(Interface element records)
-- -- --

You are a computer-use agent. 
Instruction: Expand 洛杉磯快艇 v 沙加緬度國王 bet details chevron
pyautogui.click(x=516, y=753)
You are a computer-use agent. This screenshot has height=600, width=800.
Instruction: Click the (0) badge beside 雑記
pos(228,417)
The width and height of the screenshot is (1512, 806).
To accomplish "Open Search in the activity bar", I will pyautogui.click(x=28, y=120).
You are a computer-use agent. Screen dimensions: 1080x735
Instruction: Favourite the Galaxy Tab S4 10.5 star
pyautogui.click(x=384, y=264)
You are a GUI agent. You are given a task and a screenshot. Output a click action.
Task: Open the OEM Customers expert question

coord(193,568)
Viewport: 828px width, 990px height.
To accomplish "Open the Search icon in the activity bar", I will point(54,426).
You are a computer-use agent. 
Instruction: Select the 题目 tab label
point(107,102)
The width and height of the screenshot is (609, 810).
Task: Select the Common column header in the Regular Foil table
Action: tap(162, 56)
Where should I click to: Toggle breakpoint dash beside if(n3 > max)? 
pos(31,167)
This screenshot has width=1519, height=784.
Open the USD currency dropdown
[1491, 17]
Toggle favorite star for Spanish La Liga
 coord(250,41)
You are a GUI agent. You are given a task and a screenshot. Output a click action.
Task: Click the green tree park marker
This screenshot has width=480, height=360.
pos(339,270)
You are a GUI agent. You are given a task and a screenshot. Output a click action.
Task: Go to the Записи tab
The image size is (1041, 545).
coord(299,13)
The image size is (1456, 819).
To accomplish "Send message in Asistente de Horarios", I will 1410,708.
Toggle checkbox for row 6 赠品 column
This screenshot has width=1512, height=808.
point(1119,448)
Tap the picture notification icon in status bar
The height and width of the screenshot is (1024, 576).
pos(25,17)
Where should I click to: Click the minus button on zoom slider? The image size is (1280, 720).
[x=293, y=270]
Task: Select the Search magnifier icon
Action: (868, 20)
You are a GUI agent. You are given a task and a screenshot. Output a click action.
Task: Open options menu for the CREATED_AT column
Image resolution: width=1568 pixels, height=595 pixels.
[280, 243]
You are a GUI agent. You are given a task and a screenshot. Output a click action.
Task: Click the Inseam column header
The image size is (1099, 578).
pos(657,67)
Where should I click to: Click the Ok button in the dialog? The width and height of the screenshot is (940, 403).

-- -- --

Count the lines in the rows above that contain the string "Where". Reply with the number only.

3